▶ **TEXT BLOCK**:
################

From the May 1976 issue of the Socialist Standard
The original basic idea of the strike was for the workers in a single factory to stop production and thus bring pressure to bear on the employer to make concessions on wages and working conditions or see his profits turned into losses. Later, as unions became organized nationally, the aim was to hold up a whole industry or several industries simultaneously. A further development was to organize a strike covering several essential industries as a means to force the government to alter its policies or even to force it to resign, the so-called General Strike. Britain had its “general strike” in 1926. Others had already taken place in various European countries, and in recent years there have been dozens, in Italy, France, Japan and elsewhere.
Looking first at the straightforward wages-and-conditions strikes, how much do they achieve and what are the conditions governing their success or failure? Karl Marx, writing about the conditions of more than a century ago, held that the over-riding factor is not whether trade unions do or do not organize numerous strikes but whether trade is booming or in a depression.

################

▶ **RECORD LIST**:
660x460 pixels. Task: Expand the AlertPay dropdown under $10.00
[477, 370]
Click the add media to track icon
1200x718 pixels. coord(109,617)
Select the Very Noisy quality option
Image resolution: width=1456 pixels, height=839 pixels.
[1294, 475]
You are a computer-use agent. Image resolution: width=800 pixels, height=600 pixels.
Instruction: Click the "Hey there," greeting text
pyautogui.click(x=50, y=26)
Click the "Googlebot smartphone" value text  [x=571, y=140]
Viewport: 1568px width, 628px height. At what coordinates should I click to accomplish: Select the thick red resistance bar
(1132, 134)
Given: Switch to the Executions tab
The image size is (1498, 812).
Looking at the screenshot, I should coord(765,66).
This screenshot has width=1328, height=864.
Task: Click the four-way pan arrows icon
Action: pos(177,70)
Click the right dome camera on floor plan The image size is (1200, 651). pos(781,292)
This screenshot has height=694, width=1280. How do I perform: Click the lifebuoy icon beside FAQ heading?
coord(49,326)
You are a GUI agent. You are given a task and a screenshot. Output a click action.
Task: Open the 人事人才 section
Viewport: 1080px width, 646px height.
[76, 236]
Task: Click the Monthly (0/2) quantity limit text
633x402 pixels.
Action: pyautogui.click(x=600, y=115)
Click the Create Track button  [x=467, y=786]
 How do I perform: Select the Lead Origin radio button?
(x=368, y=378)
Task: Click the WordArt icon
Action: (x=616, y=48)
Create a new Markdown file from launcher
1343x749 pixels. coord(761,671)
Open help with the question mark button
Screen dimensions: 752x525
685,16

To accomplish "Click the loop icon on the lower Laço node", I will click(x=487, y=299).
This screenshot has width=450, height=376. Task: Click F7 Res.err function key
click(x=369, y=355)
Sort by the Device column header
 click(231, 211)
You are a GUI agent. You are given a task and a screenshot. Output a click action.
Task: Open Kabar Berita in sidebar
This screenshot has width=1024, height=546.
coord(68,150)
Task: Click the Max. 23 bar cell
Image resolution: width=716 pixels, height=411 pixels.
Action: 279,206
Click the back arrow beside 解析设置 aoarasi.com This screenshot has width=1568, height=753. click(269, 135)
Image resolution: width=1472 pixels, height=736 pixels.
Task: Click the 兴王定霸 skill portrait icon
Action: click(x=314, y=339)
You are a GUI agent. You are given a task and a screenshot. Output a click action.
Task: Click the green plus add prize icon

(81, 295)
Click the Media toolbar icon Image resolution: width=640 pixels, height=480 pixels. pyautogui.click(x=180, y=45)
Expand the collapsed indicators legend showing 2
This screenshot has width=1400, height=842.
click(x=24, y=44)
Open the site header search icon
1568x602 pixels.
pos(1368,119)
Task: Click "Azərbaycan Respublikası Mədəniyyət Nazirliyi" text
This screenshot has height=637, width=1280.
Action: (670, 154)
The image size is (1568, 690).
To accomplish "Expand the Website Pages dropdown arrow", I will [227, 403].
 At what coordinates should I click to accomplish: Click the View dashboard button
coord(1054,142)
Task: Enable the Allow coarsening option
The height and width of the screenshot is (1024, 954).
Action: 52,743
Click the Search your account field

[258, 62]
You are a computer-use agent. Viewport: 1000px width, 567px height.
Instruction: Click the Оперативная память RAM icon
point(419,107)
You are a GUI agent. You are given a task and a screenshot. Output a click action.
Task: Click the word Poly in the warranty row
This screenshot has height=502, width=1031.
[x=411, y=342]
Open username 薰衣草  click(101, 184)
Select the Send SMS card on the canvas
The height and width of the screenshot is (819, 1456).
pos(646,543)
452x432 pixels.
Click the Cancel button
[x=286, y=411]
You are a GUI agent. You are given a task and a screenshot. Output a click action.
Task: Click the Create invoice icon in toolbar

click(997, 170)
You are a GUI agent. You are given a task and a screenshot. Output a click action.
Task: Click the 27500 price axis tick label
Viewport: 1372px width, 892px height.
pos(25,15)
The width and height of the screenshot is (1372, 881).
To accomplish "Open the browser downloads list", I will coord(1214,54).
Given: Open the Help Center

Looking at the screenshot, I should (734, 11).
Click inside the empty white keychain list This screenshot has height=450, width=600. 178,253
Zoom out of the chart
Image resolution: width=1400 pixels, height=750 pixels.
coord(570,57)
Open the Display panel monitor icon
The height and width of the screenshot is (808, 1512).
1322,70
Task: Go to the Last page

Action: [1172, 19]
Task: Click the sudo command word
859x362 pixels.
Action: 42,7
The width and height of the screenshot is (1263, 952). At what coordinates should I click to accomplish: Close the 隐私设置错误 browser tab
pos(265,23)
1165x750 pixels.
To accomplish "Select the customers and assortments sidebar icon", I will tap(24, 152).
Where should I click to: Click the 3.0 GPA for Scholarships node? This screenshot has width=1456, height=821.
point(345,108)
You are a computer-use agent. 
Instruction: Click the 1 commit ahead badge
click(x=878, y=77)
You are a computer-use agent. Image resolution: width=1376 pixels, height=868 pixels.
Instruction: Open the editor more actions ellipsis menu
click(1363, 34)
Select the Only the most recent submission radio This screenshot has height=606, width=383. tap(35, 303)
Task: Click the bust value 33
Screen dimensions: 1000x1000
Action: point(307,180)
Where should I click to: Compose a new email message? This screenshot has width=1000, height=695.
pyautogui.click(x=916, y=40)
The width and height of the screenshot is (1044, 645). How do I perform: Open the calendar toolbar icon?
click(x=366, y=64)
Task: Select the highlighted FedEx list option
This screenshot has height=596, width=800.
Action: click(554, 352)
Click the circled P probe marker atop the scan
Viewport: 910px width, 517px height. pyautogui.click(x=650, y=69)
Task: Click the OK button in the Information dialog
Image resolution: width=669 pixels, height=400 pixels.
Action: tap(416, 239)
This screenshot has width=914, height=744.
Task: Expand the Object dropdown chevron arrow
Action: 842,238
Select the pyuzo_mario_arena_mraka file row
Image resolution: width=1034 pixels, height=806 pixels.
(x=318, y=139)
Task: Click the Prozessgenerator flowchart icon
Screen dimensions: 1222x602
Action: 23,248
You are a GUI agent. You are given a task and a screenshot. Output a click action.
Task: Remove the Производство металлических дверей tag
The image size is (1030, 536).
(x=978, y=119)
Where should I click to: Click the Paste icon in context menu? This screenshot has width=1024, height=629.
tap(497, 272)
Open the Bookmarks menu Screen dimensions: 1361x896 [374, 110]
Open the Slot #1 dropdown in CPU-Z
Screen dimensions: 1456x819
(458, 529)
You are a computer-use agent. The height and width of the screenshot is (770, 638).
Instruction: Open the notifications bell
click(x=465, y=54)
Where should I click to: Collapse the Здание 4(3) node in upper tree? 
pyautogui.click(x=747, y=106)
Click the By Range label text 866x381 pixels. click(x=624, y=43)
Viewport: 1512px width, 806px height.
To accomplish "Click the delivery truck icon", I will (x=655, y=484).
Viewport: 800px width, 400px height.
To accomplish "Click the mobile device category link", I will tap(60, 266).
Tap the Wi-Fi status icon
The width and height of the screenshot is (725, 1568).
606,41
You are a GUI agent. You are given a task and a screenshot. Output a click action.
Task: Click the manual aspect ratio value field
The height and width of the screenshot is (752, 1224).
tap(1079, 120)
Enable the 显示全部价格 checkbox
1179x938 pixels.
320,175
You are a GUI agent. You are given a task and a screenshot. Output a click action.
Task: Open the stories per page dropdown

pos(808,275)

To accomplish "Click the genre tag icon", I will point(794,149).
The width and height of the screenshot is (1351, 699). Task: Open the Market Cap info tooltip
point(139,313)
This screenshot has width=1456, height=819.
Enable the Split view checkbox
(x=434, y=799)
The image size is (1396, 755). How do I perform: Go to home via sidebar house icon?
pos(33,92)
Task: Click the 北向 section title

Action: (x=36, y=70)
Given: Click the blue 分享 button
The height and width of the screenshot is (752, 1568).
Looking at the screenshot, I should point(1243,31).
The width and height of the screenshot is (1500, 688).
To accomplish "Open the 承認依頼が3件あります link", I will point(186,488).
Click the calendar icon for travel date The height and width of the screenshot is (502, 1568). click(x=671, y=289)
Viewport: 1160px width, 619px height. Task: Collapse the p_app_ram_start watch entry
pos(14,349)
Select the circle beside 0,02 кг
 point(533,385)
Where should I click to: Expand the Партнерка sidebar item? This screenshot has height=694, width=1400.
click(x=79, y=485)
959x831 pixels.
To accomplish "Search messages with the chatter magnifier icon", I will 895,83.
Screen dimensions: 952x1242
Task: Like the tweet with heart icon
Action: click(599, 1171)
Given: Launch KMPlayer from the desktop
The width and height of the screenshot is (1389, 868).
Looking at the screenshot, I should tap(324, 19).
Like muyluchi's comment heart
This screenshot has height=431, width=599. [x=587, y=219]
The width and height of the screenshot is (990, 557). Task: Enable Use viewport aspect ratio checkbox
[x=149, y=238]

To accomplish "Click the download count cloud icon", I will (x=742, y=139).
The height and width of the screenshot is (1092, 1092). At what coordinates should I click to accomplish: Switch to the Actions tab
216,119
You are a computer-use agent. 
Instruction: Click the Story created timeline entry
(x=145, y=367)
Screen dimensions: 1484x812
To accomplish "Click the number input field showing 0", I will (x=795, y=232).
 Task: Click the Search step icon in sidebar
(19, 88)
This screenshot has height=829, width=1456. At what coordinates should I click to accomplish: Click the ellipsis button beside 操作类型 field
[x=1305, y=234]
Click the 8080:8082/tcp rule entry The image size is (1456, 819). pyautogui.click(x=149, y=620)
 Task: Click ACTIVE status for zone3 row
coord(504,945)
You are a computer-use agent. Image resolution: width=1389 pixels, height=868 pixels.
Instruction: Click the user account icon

################

▶ **TASK PROMPT**:
Please continue the article on strikes from the point where it stops, picking up right after its last sentence.

▶ **RESULT FOR THIS TASK**:
If the former, the employers have urgent reasons not to see production halted; if the latter, they may prefer to have a showdown. And cases are not unknown in times of bad trade of employers themselves provoking a strike, as was the complaint of strikers at Massey-Ferguson in 1975 (Financial Times, 22nd May 1975) and the statement of a union official at Ford’s: “You almost feel that the management are looking for a punch-up.” (Sunday Telegraph, 24th April 1975.)
A management spokesman at Ford’s was quoted as saying about “militants”:“These men have given us a rough ride since a similar dispute in 1972. We should have crunched it then but we gave way because business was booming.” (Observer, 25th May 1975.) Marx’s view was echoed by Hugh Scanlon of the engineering union in an interview given to the Sunday Times (12th May 1974): “The union movement is only strong so long as there is relatively full employment . . . so long as there is not a crisis of capitalism. I’ve never fooled myself that once the economic boot goes on the other foot, those who preach about getting round the table to settle our disputes would be as ruthless once again as they were in the ’thirties.”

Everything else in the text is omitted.